Palomar Health-Backed Program Influences U.S. Surgeon General


A program Palomar Health helped initiate is influencing nationwide policy.

The Escondido Drug Free Coalition, founded through Palomar Health’s Community Action Council, was invited by the Health and Human Services Agency to meet with United States Surgeon General Jerome Adams, MD on August 7 at the County Administration Building in San Diego. The visit was part of the surgeon general’s national tour to learn, among other things, how teens access and use illicit drugs.

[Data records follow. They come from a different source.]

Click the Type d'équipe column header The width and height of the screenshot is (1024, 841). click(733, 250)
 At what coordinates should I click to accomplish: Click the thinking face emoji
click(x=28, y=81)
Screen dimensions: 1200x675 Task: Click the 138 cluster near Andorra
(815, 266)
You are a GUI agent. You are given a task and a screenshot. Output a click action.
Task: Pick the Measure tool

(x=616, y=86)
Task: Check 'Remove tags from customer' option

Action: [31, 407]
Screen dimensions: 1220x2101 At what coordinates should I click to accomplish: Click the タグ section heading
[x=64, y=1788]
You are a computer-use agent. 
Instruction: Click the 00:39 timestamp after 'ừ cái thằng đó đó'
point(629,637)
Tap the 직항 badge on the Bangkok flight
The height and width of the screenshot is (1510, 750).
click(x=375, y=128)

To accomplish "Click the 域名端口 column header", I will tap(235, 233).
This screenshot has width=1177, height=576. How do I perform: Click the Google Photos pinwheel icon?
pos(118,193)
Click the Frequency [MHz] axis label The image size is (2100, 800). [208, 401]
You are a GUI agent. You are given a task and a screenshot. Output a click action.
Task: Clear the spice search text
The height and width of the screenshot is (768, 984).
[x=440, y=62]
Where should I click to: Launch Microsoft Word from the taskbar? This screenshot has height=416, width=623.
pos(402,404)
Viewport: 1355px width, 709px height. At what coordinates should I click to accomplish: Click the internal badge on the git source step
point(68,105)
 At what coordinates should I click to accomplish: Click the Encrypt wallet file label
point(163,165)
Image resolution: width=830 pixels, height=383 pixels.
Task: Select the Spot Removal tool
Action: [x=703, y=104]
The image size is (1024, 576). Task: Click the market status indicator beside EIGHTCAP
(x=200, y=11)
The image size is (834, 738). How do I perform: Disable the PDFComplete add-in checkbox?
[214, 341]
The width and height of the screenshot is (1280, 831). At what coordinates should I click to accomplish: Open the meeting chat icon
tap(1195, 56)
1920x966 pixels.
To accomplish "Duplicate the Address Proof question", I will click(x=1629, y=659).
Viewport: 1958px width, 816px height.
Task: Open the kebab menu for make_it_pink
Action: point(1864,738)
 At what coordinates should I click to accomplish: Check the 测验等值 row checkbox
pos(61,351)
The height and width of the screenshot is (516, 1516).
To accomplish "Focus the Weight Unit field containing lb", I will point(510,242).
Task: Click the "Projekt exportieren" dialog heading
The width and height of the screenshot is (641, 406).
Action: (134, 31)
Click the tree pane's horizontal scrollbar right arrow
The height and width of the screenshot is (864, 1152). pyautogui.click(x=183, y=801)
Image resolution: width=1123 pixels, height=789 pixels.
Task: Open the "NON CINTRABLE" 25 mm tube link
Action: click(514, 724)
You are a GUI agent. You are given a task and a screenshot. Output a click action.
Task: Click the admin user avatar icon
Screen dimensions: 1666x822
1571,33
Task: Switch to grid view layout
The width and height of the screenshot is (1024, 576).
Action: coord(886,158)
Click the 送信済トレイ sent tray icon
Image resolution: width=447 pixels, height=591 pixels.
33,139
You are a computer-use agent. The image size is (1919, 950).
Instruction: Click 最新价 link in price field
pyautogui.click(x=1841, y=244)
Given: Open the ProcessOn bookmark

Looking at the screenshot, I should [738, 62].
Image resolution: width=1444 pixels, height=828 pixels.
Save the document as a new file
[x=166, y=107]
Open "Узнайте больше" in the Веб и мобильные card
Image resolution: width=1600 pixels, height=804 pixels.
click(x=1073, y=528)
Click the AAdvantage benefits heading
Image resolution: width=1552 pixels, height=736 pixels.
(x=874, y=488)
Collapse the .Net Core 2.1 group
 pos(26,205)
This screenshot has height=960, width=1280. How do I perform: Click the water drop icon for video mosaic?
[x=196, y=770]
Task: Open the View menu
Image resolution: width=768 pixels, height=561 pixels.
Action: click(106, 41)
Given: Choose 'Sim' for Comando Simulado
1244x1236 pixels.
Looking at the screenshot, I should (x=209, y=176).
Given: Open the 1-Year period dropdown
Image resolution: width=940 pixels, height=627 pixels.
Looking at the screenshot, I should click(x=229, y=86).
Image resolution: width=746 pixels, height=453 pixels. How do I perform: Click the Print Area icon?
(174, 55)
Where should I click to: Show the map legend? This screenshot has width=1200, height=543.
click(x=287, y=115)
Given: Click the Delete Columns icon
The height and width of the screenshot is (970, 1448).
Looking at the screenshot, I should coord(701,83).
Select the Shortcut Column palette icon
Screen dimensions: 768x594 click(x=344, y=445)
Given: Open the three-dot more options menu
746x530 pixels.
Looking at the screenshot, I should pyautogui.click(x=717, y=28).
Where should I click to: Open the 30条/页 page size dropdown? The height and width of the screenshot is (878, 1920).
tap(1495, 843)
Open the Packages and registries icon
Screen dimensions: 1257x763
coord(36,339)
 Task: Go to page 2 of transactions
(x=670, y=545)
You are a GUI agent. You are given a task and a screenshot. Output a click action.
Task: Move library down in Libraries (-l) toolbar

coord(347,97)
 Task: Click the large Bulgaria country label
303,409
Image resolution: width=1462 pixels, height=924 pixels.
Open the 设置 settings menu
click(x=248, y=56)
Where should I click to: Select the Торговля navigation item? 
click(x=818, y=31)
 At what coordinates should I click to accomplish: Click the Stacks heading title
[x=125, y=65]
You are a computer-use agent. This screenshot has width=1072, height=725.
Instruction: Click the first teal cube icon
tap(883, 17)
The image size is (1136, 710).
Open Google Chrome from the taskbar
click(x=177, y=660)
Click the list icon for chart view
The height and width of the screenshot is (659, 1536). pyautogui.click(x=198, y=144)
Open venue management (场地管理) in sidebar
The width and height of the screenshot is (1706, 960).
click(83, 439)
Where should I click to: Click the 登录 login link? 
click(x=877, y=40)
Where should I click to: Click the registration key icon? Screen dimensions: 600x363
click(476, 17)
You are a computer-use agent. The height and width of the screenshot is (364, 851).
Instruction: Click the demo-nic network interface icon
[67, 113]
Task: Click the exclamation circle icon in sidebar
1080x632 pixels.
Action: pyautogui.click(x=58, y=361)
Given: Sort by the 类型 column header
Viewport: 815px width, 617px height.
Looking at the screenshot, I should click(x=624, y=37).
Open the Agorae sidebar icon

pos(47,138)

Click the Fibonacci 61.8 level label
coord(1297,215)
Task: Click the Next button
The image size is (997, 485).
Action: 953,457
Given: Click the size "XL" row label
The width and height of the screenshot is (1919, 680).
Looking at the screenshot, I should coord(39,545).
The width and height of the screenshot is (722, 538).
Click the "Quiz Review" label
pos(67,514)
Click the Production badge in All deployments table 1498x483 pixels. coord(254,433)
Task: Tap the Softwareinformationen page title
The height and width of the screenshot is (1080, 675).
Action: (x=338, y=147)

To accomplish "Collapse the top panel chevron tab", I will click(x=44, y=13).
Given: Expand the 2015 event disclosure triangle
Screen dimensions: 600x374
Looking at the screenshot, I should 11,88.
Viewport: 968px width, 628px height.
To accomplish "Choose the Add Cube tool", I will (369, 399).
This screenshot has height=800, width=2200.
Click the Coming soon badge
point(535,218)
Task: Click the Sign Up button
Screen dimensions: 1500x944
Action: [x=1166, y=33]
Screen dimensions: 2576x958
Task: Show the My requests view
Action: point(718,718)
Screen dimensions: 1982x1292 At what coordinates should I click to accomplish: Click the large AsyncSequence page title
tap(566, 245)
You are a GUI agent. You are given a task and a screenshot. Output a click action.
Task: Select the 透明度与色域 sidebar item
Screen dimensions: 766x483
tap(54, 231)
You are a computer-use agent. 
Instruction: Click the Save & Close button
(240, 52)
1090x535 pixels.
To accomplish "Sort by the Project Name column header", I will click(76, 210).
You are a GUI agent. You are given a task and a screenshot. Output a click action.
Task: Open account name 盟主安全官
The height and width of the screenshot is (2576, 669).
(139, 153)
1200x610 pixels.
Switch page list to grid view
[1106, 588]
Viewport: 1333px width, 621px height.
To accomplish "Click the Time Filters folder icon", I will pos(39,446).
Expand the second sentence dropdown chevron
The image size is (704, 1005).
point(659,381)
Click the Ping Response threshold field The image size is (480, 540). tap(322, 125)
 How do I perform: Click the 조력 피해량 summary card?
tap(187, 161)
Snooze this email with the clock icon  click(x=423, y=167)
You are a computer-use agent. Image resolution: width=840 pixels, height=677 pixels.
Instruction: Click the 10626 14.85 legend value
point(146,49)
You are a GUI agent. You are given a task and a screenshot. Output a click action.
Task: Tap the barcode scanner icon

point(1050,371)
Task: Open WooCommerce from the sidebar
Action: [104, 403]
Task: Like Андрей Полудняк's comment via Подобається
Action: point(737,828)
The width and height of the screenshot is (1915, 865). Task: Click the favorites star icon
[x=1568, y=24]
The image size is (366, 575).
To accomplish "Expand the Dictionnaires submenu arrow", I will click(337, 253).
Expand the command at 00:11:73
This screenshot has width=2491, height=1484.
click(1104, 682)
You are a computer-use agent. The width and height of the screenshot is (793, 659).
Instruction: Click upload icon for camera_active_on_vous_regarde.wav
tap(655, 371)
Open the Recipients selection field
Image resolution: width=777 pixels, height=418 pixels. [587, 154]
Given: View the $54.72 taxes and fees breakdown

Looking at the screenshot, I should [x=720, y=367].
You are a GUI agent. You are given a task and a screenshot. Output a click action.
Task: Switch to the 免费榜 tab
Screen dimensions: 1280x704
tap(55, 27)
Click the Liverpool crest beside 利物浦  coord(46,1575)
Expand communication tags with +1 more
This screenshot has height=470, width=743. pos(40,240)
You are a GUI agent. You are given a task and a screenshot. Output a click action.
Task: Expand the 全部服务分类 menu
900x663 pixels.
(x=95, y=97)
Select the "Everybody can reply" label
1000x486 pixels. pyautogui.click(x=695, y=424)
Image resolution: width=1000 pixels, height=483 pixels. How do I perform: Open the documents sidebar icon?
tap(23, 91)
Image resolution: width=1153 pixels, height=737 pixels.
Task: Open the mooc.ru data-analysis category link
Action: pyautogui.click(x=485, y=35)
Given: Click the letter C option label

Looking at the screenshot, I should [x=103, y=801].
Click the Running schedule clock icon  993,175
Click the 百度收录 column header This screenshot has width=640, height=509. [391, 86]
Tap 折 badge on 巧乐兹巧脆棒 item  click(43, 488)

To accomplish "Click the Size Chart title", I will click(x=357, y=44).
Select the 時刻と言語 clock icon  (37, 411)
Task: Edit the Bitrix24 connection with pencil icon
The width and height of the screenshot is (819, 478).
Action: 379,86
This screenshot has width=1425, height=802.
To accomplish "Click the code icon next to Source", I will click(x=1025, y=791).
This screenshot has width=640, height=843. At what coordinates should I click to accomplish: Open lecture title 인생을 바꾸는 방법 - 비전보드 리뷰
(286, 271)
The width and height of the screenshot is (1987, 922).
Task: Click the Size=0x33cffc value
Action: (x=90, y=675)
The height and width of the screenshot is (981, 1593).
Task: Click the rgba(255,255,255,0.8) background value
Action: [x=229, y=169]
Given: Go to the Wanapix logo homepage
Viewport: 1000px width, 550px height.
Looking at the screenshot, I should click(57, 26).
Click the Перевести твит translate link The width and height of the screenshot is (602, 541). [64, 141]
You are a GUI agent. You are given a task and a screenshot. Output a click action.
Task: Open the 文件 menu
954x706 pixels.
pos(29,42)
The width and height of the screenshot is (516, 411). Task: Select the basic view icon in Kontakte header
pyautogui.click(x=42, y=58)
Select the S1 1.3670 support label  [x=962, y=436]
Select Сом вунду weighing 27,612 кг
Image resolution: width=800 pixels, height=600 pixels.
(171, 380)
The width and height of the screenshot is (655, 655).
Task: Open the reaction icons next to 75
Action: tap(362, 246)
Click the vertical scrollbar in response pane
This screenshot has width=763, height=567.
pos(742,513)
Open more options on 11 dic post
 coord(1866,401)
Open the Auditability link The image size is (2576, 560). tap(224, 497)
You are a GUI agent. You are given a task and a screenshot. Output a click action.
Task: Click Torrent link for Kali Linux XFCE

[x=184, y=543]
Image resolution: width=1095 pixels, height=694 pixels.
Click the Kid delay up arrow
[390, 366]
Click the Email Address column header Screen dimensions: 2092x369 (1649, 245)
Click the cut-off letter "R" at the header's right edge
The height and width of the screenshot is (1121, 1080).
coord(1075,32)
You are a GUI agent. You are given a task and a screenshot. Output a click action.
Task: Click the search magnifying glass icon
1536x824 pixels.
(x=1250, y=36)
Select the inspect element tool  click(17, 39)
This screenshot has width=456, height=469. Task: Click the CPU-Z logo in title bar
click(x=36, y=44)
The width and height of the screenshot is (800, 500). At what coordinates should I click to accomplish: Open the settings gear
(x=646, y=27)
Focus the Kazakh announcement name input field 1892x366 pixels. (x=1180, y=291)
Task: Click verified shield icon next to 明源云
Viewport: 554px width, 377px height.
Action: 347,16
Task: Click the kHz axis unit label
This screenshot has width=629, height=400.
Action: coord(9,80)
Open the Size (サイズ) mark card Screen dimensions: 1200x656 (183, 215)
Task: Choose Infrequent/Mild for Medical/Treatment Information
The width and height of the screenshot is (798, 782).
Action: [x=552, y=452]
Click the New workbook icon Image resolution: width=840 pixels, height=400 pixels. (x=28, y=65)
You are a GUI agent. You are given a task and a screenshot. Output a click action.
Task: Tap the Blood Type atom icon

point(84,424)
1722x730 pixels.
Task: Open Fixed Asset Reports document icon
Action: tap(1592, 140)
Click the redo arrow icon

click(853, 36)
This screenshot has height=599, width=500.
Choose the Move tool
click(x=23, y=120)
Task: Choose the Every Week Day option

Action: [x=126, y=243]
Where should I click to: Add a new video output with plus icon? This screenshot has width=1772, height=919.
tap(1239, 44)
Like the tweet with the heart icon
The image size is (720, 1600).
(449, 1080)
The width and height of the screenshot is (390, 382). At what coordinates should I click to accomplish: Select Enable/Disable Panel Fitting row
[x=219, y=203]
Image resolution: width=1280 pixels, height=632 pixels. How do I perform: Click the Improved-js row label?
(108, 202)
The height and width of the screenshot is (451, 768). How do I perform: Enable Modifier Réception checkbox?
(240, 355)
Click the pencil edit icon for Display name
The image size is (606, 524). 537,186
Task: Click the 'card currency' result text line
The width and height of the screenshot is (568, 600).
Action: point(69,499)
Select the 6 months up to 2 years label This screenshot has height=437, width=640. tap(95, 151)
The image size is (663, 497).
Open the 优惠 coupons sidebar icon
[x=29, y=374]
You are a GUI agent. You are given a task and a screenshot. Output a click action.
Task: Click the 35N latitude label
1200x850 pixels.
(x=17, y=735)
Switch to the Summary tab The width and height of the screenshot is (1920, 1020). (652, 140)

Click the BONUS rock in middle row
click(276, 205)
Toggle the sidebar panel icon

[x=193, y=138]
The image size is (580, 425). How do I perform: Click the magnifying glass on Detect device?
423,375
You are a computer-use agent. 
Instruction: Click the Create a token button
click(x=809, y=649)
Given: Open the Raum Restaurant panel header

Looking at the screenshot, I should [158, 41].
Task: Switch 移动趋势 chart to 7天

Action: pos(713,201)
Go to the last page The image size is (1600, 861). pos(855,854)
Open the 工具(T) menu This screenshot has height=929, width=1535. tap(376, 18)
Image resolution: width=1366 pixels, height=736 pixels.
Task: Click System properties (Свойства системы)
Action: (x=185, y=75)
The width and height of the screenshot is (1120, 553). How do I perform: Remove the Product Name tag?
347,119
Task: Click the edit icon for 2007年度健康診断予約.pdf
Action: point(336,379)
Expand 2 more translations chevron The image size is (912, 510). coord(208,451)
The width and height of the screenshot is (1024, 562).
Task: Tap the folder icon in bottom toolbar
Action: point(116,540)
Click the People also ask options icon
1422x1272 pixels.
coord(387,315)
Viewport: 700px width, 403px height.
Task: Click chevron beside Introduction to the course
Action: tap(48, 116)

As a member of the Palomar Health Patient Family Advisory Council (PFAC) and Escondido Community Action Council, Mary Anne Dijak is active in many areas of the community. She’s affiliated with the Drug Free Coalition through her work at the Escondido Education Compact. She was part of the group that included recently graduated local high school student Arturo Velasco who personally visited with the surgeon general.

Velasco said Dr. Adams wanted to know the extent of the vaping problem from a youth’s point of view. Velasco said the surgeon general was shocked to learn students are vaping at school, in the bathroom and even in the classroom.

“The bathroom (in high school) was known as the JUUL room,” Velasco said (referring to one popular vaping device). “It was the place to hang out,” until school administration found out and limited access.

Velasco said before marijuana was made legal in California, kids didn’t view using it as “normal.” They thought it was dangerous. Now he says the social stigma has reversed and kids believe it’s harmless and cool.

Dijak says the legalization of marijuana has made access easier for youth and the ability to vape has made it possible to conceal at school. Because of this she’s seen a proliferation of marijuana use among teens in North County. In 2015, 24% of youth entering the diversion program used marijuana. In 2018, the percentage had spiked to 75%, a three-fold increase in just three years. The harmful effects are evidenced by 67% of kids in the diversion program are failing school.

“This isn’t your grandma’s marijuana,” Dijak says she likes to tell others.

Modern marijuana is much stronger and the effects of vaping (see Dr. Gregory Hirsch’s explanation) can be deadly.

While marijuana’s harmful effects wasn’t news to the surgeon general, the fact that kids are using marijuana in class with teachers present was news. He used the information to issue a nationwide press release just three weeks later warning of its use by youth and pregnant women.

The Escondido Drug Free Coalition is working with the District Attorney’s office to create public service announcements to be distributed at movie theaters about the harmful effects of marijuana use and vaping.

Photo caption: Arturo Velasco (left) takes a photo with U.S. Surgeon General Jerome Adams, MD, and Escondido High student Carolina Flores (right).